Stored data
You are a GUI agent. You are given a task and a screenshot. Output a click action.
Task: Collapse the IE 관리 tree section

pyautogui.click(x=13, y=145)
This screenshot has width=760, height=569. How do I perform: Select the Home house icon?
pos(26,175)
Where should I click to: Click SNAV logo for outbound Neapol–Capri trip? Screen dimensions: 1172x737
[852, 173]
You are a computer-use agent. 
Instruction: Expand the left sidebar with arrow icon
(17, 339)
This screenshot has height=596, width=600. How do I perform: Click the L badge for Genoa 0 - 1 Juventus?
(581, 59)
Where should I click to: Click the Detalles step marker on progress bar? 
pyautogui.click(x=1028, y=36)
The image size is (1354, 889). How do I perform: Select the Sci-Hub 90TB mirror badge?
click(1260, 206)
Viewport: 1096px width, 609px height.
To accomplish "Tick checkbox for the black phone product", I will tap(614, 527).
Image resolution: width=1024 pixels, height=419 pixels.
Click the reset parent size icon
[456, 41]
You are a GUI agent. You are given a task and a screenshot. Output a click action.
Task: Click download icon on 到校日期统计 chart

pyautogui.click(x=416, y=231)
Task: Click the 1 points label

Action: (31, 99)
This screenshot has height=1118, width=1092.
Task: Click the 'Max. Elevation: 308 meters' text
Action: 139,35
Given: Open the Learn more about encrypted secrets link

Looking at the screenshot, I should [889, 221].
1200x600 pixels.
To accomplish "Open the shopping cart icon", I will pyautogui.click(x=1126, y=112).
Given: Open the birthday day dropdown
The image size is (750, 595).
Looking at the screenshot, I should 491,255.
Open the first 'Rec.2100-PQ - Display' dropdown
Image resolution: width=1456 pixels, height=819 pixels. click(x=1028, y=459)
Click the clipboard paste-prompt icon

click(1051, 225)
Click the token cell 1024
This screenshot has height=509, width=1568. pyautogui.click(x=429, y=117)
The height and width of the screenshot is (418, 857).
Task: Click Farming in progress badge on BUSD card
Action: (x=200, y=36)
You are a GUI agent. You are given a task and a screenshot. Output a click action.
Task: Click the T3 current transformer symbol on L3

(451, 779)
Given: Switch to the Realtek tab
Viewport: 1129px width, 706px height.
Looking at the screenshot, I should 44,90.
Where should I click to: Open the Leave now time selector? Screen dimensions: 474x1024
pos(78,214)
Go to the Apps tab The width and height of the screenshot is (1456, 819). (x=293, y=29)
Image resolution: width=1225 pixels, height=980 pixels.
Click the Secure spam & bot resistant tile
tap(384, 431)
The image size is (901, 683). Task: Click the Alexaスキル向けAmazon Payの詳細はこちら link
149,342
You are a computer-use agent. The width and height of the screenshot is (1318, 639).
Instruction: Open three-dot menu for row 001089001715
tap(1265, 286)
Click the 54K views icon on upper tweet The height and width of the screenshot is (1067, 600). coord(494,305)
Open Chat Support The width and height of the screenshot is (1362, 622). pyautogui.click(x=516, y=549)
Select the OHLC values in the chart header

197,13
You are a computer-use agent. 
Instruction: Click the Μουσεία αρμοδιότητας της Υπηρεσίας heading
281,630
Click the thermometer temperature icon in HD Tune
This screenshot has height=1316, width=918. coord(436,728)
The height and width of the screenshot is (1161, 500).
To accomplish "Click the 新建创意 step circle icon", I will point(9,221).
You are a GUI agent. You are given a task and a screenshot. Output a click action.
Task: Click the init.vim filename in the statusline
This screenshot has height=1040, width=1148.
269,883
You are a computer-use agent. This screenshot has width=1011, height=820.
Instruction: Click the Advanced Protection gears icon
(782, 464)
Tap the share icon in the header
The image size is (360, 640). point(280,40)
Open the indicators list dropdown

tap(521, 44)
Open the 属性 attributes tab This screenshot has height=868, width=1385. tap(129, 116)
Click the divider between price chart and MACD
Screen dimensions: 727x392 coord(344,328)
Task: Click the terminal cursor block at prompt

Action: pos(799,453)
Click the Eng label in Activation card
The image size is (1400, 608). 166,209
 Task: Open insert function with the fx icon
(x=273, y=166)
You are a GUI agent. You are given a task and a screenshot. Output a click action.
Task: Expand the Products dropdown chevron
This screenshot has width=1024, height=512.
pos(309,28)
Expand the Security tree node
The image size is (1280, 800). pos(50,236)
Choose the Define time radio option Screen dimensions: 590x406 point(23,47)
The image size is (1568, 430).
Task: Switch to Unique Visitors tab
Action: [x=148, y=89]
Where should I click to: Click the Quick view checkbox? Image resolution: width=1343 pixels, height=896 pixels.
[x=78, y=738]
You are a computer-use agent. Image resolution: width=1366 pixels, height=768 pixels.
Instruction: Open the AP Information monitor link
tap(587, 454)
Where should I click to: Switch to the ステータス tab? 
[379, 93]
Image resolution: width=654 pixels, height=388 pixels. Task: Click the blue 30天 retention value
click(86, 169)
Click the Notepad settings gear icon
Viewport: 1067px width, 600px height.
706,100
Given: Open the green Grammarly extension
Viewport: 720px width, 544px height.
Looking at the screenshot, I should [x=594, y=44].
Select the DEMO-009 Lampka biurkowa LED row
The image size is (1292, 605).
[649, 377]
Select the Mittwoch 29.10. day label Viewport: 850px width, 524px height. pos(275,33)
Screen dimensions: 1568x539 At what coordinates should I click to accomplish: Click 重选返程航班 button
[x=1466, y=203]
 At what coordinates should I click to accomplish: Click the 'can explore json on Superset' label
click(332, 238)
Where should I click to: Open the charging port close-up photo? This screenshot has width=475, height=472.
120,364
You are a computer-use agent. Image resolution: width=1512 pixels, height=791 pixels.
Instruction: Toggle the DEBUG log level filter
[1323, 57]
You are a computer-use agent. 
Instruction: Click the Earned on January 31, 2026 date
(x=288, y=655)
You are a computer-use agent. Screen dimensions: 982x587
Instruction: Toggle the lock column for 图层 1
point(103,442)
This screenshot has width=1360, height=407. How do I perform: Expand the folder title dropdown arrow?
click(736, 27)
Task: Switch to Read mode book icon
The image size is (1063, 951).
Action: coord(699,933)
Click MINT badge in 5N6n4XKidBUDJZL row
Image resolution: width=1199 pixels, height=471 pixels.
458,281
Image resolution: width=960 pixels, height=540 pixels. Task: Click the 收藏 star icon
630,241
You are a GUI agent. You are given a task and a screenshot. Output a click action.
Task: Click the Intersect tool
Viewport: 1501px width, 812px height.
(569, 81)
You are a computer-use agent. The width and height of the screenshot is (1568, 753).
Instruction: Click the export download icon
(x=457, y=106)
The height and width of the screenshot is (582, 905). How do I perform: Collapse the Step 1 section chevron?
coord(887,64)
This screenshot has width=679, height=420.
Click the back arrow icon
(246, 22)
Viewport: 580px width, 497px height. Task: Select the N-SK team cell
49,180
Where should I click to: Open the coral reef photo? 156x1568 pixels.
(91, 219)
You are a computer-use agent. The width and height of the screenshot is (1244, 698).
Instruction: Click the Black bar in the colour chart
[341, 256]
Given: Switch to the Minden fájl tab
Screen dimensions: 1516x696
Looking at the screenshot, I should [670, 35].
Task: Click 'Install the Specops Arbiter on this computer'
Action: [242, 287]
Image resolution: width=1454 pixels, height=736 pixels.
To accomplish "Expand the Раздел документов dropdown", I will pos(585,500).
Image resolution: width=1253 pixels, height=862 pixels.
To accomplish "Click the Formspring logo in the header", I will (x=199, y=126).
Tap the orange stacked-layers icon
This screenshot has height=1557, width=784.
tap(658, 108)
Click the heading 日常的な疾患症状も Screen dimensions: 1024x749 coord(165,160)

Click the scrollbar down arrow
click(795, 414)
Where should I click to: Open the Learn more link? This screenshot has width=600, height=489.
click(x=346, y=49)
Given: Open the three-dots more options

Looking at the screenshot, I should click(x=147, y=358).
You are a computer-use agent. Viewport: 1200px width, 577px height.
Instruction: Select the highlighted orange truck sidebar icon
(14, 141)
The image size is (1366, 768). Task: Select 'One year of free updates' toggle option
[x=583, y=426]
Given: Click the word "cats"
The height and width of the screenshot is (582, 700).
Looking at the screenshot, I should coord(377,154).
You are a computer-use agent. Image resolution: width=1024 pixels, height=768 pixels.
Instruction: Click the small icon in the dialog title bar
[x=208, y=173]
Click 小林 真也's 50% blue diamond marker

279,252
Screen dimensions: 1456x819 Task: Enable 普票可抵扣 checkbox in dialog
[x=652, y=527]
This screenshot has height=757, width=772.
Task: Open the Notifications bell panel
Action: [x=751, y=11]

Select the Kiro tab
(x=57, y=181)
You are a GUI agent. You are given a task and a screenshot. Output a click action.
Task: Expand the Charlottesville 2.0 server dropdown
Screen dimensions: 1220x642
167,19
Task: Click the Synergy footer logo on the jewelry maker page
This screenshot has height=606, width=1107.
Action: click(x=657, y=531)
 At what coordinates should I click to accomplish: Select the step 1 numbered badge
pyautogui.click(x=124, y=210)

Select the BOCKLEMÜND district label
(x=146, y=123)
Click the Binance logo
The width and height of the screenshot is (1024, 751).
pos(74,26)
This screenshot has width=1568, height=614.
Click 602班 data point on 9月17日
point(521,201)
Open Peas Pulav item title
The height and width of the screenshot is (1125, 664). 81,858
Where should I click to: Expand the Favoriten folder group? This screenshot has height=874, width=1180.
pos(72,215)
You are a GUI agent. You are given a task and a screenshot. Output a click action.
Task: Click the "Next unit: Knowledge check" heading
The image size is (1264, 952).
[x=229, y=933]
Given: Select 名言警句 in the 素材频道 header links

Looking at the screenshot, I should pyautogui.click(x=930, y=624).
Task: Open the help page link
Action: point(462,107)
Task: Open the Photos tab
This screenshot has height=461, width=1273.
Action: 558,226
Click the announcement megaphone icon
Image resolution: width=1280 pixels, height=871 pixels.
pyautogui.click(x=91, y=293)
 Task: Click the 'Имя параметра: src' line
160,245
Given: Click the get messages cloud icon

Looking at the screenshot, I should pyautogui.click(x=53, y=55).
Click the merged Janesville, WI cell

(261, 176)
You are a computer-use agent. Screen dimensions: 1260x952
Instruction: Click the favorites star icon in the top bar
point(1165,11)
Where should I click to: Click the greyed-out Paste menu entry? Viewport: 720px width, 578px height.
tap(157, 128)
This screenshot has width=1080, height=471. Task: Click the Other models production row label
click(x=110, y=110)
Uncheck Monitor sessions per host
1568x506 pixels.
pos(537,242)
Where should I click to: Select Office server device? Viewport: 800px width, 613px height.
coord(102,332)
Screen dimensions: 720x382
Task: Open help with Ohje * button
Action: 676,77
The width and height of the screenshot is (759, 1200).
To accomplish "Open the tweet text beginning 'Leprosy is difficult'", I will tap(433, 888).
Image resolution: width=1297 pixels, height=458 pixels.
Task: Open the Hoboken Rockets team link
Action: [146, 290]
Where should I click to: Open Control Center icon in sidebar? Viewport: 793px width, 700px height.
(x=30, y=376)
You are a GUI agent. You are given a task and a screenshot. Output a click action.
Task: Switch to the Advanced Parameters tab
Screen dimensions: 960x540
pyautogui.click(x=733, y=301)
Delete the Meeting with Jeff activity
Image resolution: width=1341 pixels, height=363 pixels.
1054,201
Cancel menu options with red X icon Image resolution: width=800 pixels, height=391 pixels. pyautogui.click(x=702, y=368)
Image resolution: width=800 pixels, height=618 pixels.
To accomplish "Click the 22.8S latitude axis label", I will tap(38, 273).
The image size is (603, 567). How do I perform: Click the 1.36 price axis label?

Problem:
Give back precisely the lines above that start at the line containing "Task: Click the init.vim" and end at the line containing "Open the 属性", inclusive. No other lines belong in the output.

Answer space:
Task: Click the init.vim filename in the statusline
This screenshot has height=1040, width=1148.
269,883
You are a computer-use agent. This screenshot has width=1011, height=820.
Instruction: Click the Advanced Protection gears icon
(782, 464)
Tap the share icon in the header
The image size is (360, 640). point(280,40)
Open the indicators list dropdown

tap(521, 44)
Open the 属性 attributes tab This screenshot has height=868, width=1385. tap(129, 116)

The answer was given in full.